本文抜粋:
++++++++

しかし常々思うことだが、たかだか4種類しかない血液型で性格を分けるのは、少々雑ではないだろうか。「A型は神経質」「O型は大雑把」などと言うその根拠はなんだ。
と思っていたら、テレビか何かでこんな話を聞いた。かつてA型は病気にかかりやすく、O型はかかりにくかった。だからA型は神経質になり、O型は大胆に行動することができたと。
諸説あるだろうが、そういったことが背景としてあるなら一理あるかもと思った次第である。
それから、数年前に読んだ本やテレビで言っていた、「血液型によって脳の使い方に特徴がある」という話。これは医学的なこともあり、ちょっと興味が湧いた。脳の使い方に特徴があるから、性格にも影響が出るということだ。
例えば、A型は記憶を司る海馬を活発に使う。だから過去の成功体験をずっと覚えていて、それを繰り返す。故にあまり冒険しない。会話をしていても、どんどんいろんなことを思い出してしまうので、話が脇道にそれ、長くなってしまう。――というようなこと。
他にも、血液型によって右脳左脳の使い方に特徴があるとか、いろいろ興味深い説はあるが、やはり皆が皆それに当てはまるわけではない。
鵜呑みにして、人の性格を決めつけるようなことだけは避けたい。
*
そんな中、血液型による行動の違いを実際にこの目で見て、大変驚いた出来事があった。
前に農協女性部の行事で、「血液型漫談」というのを見たときのこと。その名のとおり血液型に関する漫談なのだが、冒頭のつかみで、観客一人一人の血液型が何か、挙手をすることになった。そこでわかったのは、血液型によって、明らかに座る位置に特徴があったということ。
あちこちの地区の女性部が集まっていたから、同じ地区ごとにまとまって座ってはいる。だけど漫談師さんがステージ上から「A型の人~」と声をかけると、各地区のまとまりの中で、A型さんはA型さん同士で集まっていることがわかった。
会場がどよめく。しかし日本人はA型が圧倒的に多い。A型がまとまっているように見えても不思議はない。
しかしそのあとのB型さんやO型さんたちにも、特徴あるまとまり方が見られ、会場はますますどよめいた。
そしていよいよAB型さんの番である。

++++++++

データ一覧:
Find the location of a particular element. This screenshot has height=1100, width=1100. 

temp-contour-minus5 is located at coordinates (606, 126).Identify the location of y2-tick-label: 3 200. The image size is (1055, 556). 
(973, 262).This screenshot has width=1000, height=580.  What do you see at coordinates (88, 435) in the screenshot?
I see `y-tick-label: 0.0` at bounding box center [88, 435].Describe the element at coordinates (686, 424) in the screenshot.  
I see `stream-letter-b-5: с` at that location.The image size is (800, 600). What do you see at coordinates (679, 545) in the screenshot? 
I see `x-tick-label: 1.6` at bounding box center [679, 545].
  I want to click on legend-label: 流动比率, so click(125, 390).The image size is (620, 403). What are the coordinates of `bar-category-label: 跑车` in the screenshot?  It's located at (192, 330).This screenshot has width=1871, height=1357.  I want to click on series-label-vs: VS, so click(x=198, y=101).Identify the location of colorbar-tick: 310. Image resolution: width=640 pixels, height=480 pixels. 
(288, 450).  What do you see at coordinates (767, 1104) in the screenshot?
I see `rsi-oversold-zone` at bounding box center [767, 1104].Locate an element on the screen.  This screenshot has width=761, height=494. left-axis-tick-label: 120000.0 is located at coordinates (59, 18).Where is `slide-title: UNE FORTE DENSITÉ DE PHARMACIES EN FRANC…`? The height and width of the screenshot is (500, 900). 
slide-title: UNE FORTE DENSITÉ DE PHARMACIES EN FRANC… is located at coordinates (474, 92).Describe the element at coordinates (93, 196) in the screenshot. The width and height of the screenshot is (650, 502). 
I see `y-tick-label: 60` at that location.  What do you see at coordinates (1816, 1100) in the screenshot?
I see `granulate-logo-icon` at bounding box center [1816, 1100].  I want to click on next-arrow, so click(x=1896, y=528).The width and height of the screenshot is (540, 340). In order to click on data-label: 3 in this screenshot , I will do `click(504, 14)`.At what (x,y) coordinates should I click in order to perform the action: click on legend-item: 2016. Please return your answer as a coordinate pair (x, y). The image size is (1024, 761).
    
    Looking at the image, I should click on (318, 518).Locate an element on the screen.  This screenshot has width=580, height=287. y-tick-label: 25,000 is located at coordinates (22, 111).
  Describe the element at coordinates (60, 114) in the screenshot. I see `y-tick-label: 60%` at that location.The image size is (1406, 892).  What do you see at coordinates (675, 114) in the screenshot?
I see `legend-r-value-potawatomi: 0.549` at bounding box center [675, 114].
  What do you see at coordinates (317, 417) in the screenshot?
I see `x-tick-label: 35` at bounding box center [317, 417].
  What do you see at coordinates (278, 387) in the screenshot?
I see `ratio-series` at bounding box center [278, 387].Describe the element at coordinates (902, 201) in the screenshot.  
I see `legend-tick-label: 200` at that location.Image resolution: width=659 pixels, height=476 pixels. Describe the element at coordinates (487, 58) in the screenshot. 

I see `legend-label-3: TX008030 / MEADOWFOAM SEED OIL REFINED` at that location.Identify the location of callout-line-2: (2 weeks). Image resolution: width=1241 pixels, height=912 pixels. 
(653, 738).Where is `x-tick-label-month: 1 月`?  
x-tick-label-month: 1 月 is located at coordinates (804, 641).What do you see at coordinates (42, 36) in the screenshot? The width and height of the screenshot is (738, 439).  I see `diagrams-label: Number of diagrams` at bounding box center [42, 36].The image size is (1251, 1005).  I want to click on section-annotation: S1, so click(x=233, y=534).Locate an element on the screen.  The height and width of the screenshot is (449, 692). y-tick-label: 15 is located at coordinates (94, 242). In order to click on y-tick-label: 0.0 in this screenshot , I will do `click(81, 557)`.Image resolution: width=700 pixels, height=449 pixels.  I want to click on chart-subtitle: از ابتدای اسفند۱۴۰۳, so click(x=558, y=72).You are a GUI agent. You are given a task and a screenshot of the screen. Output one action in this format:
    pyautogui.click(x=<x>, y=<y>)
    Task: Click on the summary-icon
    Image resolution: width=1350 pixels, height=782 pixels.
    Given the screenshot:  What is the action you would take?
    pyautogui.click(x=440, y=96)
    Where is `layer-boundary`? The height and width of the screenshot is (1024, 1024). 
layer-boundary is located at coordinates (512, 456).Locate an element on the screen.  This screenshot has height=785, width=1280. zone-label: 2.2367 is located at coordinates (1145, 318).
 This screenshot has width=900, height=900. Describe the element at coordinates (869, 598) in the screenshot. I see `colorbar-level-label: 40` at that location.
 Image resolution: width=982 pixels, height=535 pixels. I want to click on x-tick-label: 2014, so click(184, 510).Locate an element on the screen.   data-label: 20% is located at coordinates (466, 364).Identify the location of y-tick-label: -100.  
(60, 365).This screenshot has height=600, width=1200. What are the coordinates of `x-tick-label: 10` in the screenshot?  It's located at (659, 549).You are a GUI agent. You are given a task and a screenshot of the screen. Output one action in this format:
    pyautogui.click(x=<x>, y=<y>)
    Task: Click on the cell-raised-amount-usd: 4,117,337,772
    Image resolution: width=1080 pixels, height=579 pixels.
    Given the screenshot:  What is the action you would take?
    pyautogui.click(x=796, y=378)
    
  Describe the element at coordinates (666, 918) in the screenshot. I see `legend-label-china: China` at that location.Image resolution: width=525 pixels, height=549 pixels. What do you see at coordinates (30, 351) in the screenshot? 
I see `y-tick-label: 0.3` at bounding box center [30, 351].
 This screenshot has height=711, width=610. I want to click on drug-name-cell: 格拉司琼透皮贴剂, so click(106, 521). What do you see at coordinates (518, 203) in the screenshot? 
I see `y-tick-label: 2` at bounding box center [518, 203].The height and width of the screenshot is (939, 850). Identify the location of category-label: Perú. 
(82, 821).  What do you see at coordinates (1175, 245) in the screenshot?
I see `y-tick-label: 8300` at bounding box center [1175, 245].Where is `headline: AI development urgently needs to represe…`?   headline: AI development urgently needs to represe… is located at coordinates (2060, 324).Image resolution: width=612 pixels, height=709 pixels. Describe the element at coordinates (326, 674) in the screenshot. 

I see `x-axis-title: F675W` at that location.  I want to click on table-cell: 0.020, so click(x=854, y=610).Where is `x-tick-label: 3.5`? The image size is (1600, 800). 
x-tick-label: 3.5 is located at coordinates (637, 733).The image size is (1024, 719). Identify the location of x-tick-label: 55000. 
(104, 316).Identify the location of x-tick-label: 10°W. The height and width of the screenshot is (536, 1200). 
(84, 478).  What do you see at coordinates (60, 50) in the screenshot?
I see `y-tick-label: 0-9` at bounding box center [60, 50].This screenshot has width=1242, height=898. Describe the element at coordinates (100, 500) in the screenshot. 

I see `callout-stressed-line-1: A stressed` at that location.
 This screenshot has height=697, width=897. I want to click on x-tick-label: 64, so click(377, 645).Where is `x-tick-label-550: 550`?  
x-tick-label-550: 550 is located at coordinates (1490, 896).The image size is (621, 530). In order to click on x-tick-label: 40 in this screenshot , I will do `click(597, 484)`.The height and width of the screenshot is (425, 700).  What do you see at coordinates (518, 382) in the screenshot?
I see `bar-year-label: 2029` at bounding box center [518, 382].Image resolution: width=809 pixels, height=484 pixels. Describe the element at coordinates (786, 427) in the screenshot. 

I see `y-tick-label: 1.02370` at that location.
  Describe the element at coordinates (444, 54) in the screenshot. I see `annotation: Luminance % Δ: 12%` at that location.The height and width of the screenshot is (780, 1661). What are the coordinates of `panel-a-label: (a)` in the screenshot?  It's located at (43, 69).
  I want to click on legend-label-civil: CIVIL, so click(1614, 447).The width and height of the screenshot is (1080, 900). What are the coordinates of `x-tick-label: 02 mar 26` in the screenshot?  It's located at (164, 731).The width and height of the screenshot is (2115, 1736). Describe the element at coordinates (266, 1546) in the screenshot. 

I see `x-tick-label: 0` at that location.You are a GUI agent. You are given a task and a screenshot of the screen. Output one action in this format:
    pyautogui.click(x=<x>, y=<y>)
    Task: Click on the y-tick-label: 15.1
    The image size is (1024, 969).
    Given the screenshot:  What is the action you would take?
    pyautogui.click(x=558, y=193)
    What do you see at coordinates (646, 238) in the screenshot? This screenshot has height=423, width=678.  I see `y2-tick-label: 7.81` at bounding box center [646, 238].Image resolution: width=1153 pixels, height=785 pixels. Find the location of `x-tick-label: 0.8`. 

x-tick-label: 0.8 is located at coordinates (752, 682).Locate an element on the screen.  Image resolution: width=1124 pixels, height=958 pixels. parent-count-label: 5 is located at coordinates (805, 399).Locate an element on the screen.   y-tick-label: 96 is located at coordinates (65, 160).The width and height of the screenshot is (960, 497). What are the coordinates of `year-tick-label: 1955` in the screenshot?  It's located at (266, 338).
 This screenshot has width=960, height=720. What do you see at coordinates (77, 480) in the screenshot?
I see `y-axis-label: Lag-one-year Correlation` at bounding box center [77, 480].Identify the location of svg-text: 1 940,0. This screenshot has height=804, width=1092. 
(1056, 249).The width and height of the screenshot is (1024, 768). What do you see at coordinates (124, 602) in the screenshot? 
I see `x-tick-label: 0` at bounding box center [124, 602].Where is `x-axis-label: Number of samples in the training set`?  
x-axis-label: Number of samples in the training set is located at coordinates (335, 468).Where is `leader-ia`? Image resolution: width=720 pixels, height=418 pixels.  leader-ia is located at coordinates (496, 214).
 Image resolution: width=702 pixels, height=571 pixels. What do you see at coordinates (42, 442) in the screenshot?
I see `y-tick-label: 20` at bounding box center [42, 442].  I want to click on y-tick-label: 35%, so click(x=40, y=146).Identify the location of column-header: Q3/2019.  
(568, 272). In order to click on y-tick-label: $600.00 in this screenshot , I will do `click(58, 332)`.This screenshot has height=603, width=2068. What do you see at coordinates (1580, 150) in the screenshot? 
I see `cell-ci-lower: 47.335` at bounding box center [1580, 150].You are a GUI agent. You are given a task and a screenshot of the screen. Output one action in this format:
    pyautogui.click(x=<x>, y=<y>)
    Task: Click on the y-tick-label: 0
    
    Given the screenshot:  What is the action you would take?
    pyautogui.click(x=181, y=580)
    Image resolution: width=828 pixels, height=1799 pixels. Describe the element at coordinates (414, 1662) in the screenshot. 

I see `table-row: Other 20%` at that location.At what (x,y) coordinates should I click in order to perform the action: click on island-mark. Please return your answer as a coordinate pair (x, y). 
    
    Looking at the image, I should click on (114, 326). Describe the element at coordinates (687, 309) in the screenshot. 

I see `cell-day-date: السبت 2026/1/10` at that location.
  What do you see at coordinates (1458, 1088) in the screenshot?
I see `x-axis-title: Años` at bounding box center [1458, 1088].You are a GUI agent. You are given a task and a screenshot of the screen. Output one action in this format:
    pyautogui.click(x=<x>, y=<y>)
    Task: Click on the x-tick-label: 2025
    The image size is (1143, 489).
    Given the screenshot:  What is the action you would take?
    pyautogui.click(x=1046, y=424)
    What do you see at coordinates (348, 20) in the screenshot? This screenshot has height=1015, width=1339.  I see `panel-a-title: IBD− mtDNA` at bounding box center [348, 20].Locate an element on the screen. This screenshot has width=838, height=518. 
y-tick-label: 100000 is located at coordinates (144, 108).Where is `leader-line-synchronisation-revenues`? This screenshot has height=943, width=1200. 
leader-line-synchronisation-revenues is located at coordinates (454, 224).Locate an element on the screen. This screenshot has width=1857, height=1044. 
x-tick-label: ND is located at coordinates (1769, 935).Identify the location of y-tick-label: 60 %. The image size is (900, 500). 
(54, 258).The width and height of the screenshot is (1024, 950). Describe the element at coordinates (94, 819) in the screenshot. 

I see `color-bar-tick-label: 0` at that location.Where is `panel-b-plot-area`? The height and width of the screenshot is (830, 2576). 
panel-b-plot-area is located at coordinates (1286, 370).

++++++++

課題 A:
血液型の文章では、A型の人は会話をしていると話が長くなるとされている。その理由を、文章に書かれているとおりに1〜3文で説明せよ。
課題 B:
血液型の文章に出てくる血液型をすべて挙げよ。
課題 C:
血液型の文章を、最後の文のあとから書き継いでください。

回答欄 A:
A型は記憶を司る海馬を活発に使うため、会話中にいろいろなことを次々と思い出してしまう。そのため話が脇道にそれ、長くなってしまうとされている。

回答欄 B:
A型、O型、B型、AB型

回答欄 C:
このとき私が座っていたのは、同じ地区の女性部さんが集まって座っている列の、一番はじっこ。すぐ隣は通路。お手洗いのときなど、自由にスッと離席したいから、「誰かと一緒」という座り方ではなく、「一番はじの席、通路のすぐ隣」に一人で座りたがる。
普段の集まりでも、人の群れの中よりも、ちょっと離れた、はじっこを好む。その方がのびのびできて落ち着くから。あまり中心にいると物事を客観的に判断できなくなって、自分の意見がよくわからなくなるから好きじゃないのだ。
「じゃあ最後、AB型の人~」
ステージから言われて手を挙げる。すると、私の前後の人たち――つまり各列の一番はじっこに座っていた人たちが一斉に手を挙げた。
□□□□□□□□□■←AB型
□□□□□□□□□■←AB型
□□□□□□□□□■←AB型
これにはその日一番のどよめきが起こった。はじに座っていたAB型さんたちは互いに顔を見合わせ、自分とまったく同じ行動をとっている人たちに照れ笑いなり苦笑いなりをした。
私も、すぐ後ろの先輩女性と顔を見合わせた。この先輩女性とはなんとなく馬が合って、集まりがあると自然に雑談していた。ベタベタしすぎず、飄々としていて、それでいて冷たいわけでもなく。そういう先輩女性のことを私は好ましく思っていた。同じAB型だとわかったとき、互いに「ああ」と納得の声が出て笑った。
病院の駐車場などでも、前の方が思いっきり空いているにも関わらず、後ろの方にぽつんと停めている車を見ることがある。運転手はもしかしたら、AB型かもしれない。
かく言う私も、病院の駐車場はわりと後ろの方へ停める。どうせ前の方は混んでいる。だったら最初から後ろへ行った方がいい。それにたとえ前の方で停められたとしても、近くに人の気配があったり、窮屈なところでドアの開け閉めをするのは嫌なのだ。
やっぱり私は、人の群れから離れたはじっこの方が、のびのびできて落ち着くのである。